# 3 more unknown plants



## cory30 (Apr 22, 2012)

I got my other one answered so figured i'd try the 3 other extra plants I was sent that was labeled assorted. I really love the fact that they send so many extra plants every time you order, but I just wish they would label them like they do for the plants that you do order.

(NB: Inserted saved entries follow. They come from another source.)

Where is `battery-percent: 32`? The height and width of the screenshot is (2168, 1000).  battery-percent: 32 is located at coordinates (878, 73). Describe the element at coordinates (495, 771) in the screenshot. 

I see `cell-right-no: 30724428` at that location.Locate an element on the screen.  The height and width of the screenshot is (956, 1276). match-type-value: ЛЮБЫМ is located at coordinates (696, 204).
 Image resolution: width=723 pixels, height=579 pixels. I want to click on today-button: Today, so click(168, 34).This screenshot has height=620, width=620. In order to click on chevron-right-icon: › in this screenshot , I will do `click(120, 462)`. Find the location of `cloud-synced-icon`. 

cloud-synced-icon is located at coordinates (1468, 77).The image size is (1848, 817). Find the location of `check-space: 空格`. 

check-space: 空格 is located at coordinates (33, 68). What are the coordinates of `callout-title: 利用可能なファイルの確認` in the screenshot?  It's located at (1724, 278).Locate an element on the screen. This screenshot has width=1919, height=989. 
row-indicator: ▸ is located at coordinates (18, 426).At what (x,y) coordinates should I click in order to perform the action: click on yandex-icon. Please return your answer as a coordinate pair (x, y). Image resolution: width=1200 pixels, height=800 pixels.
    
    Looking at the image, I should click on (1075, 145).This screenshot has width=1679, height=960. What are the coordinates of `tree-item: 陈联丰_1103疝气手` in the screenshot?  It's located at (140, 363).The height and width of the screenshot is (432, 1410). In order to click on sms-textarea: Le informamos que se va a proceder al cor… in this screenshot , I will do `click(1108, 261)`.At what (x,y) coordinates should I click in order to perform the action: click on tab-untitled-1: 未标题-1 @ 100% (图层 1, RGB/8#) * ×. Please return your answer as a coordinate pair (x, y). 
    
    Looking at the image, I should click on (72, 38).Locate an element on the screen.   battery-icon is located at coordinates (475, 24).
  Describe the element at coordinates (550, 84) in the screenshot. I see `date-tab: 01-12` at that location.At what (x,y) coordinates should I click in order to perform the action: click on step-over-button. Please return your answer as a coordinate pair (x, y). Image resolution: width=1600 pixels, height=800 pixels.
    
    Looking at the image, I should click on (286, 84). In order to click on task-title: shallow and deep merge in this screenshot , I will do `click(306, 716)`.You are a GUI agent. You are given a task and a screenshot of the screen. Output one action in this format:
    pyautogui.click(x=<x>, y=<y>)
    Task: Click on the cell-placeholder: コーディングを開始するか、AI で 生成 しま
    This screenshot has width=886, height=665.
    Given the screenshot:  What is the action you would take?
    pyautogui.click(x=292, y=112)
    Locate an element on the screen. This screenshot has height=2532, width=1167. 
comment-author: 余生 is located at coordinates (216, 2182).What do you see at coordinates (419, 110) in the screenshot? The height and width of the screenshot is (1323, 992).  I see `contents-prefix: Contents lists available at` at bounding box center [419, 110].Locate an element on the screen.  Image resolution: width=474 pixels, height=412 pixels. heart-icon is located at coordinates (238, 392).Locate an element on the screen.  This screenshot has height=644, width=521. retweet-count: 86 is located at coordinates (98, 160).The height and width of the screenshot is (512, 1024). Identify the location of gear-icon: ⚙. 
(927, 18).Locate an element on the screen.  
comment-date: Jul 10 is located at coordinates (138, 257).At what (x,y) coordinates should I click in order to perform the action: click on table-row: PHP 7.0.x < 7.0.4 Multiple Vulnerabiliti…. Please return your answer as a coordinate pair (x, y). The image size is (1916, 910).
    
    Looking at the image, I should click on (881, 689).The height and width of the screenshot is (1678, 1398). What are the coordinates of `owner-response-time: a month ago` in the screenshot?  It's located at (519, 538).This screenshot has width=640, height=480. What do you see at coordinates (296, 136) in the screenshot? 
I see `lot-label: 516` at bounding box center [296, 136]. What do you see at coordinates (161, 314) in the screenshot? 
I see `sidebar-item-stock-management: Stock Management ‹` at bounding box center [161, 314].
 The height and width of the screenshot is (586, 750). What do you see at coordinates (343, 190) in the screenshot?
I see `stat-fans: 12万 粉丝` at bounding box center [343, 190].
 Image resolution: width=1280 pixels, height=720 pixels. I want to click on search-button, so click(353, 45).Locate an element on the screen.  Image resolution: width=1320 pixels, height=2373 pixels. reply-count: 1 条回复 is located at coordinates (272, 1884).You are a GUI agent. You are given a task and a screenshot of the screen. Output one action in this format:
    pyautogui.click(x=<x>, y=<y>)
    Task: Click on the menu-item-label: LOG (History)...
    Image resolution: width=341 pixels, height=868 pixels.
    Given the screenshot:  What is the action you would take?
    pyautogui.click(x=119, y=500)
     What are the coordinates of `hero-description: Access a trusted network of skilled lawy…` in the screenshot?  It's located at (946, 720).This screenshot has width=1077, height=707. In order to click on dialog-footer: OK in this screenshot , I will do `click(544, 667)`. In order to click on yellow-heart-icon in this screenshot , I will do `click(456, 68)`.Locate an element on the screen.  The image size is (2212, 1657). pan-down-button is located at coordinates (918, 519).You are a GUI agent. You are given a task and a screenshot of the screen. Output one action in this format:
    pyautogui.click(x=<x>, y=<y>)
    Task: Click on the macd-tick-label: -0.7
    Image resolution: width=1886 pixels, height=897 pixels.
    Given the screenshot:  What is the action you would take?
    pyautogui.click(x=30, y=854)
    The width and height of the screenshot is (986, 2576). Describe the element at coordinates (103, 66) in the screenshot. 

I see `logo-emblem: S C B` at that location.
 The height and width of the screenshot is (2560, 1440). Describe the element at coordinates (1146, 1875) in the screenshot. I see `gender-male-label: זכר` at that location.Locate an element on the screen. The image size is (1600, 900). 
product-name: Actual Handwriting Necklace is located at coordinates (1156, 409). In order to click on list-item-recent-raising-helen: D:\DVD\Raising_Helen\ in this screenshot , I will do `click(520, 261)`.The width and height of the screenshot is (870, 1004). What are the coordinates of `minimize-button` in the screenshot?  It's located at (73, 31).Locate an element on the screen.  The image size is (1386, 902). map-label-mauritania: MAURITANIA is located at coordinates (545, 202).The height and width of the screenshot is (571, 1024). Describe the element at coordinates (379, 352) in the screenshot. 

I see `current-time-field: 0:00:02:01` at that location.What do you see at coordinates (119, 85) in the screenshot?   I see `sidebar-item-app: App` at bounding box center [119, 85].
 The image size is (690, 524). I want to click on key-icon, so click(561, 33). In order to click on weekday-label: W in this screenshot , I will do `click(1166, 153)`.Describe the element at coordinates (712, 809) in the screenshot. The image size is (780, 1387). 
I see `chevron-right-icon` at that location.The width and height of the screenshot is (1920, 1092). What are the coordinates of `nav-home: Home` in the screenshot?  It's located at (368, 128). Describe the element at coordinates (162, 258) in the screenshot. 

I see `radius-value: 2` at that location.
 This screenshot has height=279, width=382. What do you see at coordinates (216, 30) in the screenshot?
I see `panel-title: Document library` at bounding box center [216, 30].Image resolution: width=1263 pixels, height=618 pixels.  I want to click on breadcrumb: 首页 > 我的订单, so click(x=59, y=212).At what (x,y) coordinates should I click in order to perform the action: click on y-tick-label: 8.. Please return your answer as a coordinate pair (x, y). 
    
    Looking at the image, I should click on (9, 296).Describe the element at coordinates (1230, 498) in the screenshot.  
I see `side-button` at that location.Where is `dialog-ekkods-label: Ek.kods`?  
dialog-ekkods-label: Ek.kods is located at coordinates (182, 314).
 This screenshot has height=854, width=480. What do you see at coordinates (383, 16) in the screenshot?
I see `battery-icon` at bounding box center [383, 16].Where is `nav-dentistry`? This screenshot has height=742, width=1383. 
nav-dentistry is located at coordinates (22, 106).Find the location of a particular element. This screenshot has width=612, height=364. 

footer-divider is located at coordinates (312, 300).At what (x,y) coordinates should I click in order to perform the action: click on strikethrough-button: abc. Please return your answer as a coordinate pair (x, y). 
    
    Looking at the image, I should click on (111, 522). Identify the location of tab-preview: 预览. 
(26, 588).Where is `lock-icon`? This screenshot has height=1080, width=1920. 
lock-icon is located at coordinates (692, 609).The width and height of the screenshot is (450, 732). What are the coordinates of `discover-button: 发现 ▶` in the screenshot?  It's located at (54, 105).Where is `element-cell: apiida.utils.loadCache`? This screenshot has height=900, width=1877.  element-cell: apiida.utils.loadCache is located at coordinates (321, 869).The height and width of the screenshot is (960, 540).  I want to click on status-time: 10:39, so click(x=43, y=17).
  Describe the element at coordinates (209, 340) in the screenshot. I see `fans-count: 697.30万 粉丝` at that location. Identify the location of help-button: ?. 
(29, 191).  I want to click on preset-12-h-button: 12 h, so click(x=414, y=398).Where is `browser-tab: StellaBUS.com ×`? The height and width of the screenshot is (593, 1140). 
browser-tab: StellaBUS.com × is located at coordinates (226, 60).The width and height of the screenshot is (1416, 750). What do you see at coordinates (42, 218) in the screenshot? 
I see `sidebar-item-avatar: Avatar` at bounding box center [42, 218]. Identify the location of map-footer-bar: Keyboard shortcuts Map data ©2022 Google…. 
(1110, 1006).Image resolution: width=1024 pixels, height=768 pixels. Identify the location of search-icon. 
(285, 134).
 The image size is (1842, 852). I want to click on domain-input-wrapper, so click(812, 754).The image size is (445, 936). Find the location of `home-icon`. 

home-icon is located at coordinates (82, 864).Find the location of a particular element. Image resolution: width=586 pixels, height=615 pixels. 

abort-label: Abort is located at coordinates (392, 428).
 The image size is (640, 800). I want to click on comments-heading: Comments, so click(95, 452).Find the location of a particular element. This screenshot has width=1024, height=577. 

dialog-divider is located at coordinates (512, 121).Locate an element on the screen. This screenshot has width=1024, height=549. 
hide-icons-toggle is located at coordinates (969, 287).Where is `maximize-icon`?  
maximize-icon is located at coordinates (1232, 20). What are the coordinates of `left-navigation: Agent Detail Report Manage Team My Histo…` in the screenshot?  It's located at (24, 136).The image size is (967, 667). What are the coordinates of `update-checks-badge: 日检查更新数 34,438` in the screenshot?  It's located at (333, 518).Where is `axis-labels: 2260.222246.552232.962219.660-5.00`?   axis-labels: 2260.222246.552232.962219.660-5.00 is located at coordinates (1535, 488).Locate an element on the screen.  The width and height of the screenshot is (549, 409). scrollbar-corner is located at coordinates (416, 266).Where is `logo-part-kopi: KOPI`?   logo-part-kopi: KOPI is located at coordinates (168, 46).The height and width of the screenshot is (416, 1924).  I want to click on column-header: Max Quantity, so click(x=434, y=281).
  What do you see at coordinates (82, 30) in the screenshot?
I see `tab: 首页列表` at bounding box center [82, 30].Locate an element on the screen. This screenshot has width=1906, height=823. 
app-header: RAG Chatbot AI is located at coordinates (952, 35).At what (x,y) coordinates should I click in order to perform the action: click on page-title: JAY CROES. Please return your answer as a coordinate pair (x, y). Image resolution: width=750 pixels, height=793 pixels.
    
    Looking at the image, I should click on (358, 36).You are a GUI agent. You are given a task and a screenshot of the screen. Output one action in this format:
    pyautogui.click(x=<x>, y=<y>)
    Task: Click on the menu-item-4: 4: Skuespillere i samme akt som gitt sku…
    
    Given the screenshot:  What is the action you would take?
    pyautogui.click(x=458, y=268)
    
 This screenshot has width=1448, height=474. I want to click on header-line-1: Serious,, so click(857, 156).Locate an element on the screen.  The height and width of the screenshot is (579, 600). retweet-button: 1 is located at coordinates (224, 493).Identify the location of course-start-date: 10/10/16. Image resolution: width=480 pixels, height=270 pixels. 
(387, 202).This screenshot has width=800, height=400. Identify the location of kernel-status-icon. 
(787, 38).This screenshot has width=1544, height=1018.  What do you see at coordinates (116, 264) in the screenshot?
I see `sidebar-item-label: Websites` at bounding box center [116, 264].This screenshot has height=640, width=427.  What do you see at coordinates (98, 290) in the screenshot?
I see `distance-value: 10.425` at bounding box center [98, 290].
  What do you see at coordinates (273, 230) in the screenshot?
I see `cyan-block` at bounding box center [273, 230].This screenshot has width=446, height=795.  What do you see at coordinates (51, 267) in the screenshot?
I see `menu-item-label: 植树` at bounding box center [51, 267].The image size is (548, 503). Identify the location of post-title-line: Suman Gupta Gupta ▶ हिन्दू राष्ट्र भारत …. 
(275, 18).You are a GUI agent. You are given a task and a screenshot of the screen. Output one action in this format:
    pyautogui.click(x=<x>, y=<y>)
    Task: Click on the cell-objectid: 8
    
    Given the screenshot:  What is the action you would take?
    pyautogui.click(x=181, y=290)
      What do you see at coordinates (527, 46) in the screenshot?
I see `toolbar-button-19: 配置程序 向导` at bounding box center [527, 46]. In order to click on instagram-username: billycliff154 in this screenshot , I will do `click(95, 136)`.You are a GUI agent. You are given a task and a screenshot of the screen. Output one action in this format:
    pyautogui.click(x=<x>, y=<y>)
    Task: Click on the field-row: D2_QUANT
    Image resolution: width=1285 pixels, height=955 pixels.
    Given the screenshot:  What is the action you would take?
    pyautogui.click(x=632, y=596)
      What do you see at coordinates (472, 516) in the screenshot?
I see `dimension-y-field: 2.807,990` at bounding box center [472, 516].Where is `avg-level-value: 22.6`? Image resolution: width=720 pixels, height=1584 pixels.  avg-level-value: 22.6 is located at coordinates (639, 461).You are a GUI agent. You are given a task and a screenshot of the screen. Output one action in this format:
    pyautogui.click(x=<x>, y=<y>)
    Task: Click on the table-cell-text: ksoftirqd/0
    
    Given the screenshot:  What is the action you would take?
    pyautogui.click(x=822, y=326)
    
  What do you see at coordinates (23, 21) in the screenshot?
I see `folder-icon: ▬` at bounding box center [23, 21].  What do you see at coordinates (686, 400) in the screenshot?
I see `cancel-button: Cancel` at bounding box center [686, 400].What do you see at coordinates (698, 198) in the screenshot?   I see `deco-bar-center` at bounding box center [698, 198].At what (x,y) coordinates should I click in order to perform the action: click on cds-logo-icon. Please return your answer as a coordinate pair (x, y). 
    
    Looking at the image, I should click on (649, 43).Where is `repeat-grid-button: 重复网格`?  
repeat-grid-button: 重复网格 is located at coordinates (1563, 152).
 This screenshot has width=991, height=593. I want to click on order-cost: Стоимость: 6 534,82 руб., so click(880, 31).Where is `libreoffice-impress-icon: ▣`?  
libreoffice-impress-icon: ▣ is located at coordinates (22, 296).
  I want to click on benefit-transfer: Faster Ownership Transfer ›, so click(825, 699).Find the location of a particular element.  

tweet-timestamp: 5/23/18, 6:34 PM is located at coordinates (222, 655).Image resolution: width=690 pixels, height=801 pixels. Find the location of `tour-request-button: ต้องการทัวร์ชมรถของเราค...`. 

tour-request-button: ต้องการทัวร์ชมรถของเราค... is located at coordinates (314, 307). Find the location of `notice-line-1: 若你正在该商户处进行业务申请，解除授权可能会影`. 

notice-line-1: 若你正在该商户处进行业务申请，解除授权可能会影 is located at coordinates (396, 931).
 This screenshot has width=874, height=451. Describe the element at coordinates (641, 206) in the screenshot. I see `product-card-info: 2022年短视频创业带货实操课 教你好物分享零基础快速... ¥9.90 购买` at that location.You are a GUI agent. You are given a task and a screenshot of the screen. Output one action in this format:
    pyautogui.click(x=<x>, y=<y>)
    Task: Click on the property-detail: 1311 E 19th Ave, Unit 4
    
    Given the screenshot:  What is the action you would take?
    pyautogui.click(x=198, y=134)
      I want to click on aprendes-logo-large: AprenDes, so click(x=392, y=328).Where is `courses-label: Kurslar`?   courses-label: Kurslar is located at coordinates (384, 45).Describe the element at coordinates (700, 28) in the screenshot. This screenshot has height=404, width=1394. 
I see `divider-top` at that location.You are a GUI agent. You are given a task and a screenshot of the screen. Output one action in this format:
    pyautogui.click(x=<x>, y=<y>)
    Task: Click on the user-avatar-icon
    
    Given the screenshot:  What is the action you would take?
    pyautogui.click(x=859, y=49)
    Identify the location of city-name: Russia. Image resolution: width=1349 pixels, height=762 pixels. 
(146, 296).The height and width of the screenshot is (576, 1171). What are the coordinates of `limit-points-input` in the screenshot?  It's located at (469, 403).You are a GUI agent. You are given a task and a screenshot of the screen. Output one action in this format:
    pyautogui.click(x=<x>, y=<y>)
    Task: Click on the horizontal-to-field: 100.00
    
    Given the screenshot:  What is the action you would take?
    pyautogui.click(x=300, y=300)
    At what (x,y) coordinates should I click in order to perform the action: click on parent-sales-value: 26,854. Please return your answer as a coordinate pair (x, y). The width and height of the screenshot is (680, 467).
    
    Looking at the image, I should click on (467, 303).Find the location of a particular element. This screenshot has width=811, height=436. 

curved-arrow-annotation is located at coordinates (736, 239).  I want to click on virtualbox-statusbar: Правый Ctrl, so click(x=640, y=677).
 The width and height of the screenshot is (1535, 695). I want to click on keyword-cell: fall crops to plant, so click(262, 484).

The top pic the plant i'm asking about is the green, not the red dwarf aquarium lily. The second pic, the leaves are a purple color on the under side of the leaf and the top is green. Thanks for any help.


----------



## The Trigger (Apr 23, 2012)

Firs one is some type of amazon sword hard to tell what kind. Second one Im not sure. Third one is Hydrotriche hottoniiflora


----------



## miremonster (Mar 26, 2006)

The Amazon sword in the 1st pic is something of the Echinodorus grisebachii group. This group (actually one polymorphic species, E. grisebachii) includes the plants that are traditionally known as E. bleheri, E. amazonicus and E. parviflorus.
http://www.theplantlist.org/tpl/record/kew-305266

[edit] 2nd pic: hard to tell, but looks to me like a Hemigraphis species - not suitable for tanks, will die underwater.


----------



## asukawashere (Mar 11, 2009)

2nd one is indeed a _Hemigraphis_ - not a true aquatic. You may want to take it back to the store... or stick it in a terrarium or something.


----------